• In 2012, the U.S. Food and Drug Administration approved 13 new drugs that target cancer.

  • “Cancers claimed 8.0 million lives in 2010, 15.1% of all deaths worldwide, with large increases [since 1990] in deaths from trachea, bronchus, and lung cancers, twice the number of deaths from the next 2 common sites for mortality (liver and stomach),” reported the researchers of the Global Burden of Disease Study 2010 (Lancet 2012;380:2095–128.)

  • Overall U.S. cancer death rates dropped by 1.8% per year for men, 1.4% for women, and 1.8% for children from 2000 to 2009, according to the 2013 Annual Report to the Nation on the Status of Cancer. Total cancer incidence rates declined by 0.6% per year for men, remained stable for women, and increased by 0.6% per year for children during that period.

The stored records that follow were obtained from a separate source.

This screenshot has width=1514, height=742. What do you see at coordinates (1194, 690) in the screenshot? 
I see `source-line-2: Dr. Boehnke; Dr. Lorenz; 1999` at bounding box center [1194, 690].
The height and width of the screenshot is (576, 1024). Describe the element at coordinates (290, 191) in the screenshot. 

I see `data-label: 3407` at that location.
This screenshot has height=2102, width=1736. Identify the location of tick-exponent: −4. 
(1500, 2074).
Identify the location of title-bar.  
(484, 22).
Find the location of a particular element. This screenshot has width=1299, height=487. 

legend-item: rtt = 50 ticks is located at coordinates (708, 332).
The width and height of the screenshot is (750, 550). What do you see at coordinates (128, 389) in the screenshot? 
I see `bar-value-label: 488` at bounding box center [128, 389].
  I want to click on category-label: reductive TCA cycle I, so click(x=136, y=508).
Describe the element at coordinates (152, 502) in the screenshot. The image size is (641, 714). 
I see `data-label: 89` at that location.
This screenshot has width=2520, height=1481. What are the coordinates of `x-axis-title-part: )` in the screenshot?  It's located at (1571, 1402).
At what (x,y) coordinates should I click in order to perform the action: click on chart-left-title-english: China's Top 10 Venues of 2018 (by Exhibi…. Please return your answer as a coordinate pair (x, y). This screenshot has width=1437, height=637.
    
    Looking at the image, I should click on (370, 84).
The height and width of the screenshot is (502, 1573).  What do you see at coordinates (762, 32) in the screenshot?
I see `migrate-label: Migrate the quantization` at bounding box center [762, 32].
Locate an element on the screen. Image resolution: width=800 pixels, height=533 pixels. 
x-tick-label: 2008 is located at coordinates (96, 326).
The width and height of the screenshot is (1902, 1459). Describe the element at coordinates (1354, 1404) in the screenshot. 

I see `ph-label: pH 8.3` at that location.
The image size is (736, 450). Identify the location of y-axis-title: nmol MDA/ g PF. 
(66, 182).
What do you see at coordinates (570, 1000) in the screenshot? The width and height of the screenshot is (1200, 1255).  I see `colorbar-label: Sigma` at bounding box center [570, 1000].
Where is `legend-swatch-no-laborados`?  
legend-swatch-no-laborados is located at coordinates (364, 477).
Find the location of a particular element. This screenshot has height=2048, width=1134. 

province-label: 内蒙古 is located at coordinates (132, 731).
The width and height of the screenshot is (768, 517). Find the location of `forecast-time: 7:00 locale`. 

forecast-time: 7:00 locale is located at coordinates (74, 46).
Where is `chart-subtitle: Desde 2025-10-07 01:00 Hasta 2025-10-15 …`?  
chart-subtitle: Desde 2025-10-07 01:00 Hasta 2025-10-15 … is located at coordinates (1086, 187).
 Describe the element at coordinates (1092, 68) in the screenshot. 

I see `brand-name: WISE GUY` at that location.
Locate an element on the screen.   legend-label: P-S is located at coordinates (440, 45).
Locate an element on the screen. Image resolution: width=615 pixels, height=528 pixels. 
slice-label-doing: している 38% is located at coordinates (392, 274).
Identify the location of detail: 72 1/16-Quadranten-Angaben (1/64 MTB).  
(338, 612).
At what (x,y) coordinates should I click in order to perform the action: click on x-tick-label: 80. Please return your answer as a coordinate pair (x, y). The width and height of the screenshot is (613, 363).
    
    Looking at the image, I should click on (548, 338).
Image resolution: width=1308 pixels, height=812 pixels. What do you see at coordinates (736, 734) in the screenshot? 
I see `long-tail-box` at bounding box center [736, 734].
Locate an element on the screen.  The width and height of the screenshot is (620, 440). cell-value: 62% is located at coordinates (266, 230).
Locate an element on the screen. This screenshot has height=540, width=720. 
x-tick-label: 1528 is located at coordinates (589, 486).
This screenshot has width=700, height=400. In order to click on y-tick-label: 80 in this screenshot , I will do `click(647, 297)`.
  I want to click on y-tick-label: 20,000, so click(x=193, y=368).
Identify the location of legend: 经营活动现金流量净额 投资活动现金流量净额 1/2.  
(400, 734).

  • President Barack Obama signed the Recalcitrant Cancer Research Act into law. Originally known as the Pancreatic Cancer Research and Education Act, the bill mandates that the National Cancer Institute evaluate its efforts in dealing with recalcitrant cancers with certain survival rates, and focus on ways to improve outcomes.

  • Nine of 12 leukemia patients treated with infusions of chimeric antigen receptor–modified T cells responded to the therapy, scientists in the Perelman School of Medicine at the University of Pennsylvania reported at the American Society of Hematology's annual meeting in December in Atlanta, GA. Two of the first 3 patients treated in the protocol remain healthy and in full remission more than 2 years after their treatment, the Perelman researchers reported.

  • “More than 85% of the global burden of cervical cancer occurs in developing countries, where it accounts for 13% of all female cancers,” noted Doyin Oluwole, MD, FRCP, executive director of the Pink Ribbon Red Ribbon initiative at the George W. Bush Foundation in Dallas, TX. “Despite these staggering statistics, fewer than 5% of women are screened even once in their lifetimes.”